BY Salvatore Attardo
2010-01-13
Title | Linguistic Theories of Humor PDF eBook |
Author | Salvatore Attardo |
Publisher | Walter de Gruyter |
Pages | 449 |
Release | 2010-01-13 |
Genre | Language Arts & Disciplines |
ISBN | 3110219026 |
So this English professor comes into class and starts talking about the textual organization of jokes, the taxonomy of puns, the relations between the linguistic form and the content of humorous texts, and other past and current topics in language- based research into humor. At the end he stuffs all the various approaches to verbal humor into linguistic theory as a whole. Nobody gets it, see, so he tells them to buy the book.
BY Stanley Dubinsky
2011-09-15
Title | Understanding Language through Humor PDF eBook |
Author | Stanley Dubinsky |
Publisher | Cambridge University Press |
Pages | 213 |
Release | 2011-09-15 |
Genre | Language Arts & Disciplines |
ISBN | 1139496948 |
Students often struggle to understand linguistic concepts through examples of language data provided in class or in texts. Presented with ambiguous information, students frequently respond that they do not 'get it'. The solution is to find an example of humour that relies on the targeted ambiguity. Once they laugh at the joke, they have tacitly understood the concept, and then it is only a matter of explaining why they found it funny. Utilizing cartoons and jokes illustrating linguistic concepts, this book makes it easy to understand these concepts, while keeping the reader's attention and interest. Organized like a course textbook in linguistics, it covers all the major topics in a typical linguistics survey course, including communication systems, phonetics and phonology, morphemes, words, phrases, sentences, language use, discourses, child language acquisition and language variation, while avoiding technical terminology.
BY Geert Brône
2015-06-16
Title | Cognitive Linguistics and Humor Research PDF eBook |
Author | Geert Brône |
Publisher | Walter de Gruyter GmbH & Co KG |
Pages | 254 |
Release | 2015-06-16 |
Genre | Language Arts & Disciplines |
ISBN | 3110346346 |
To what extent can Cognitive Linguistics benefit from the systematic study of a creative phenomenon like humor?
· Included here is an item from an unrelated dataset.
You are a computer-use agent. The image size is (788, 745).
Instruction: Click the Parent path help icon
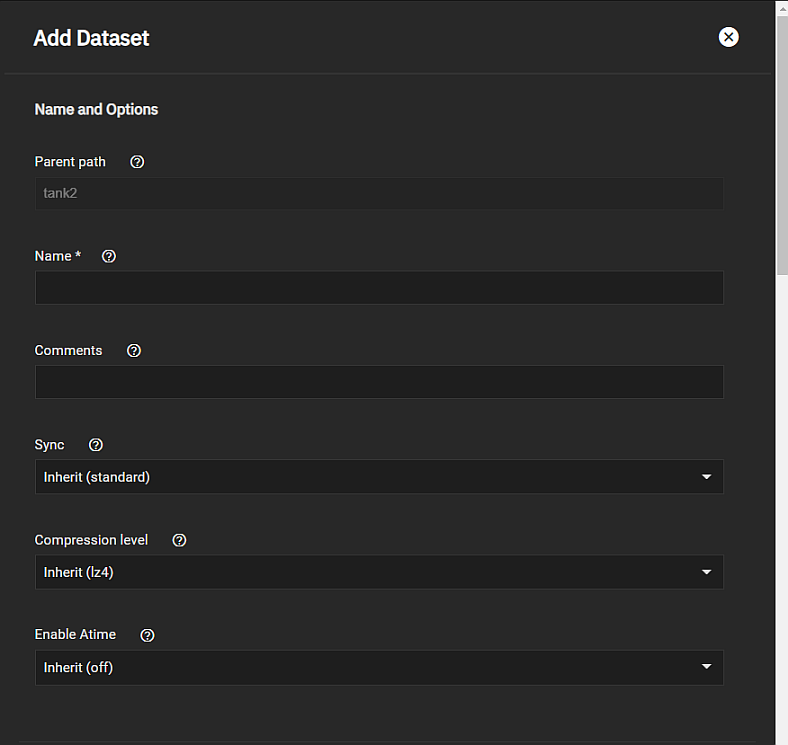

Although the authors in this volume approach this question from different perspectives, they share the profound belief that humorous data may provide a unique insight into the complex interplay of quantitative and qualitative aspects of meaning construction.
BY V. Raskin
2012-12-06
Title | Semantic Mechanisms of Humor PDF eBook |
Author | V. Raskin |
Publisher | Springer Science & Business Media |
Pages | 302 |
Release | 2012-12-06 |
Genre | Language Arts & Disciplines |
ISBN | 9400964722 |
GOAL This is the funniest book I have ever written - and the ambiguity here is deliberate. Much of this book is about deliberate ambiguity, described as unambiguously as possible, so the previous sentence is probably the fIrst, last, and only deliberately ambiguous sentence in the book. Deliberate ambiguity will be shown to underlie much, if not all, of verbal humor. Some of its forms are simple enough to be perceived as deliberately ambiguous on the surface; in others, the ambiguity results from a deep semantic analysis. Deep semantic analysis is the core of this approach to humor. The book is the fIrst ever application of modem linguistic theory to the study of humor and it puts forward a formal semantic theory of verbal humor. The goal of the theory is to formulate the necessary and sufficient conditions, in purely semantic terms, for a text to be funny. In other words, if a formal semantic analysis of a text yields a certain set of semantic proptrties which the text possesses, then the text is recognized as a joke. As any modem linguistic theory, this semantic theory of humor attempts to match a natural intuitive ability which the native speaker has, in this particular case, the ability to perceive a text as funny, i. e. , to distinguish a joke from a non-joke.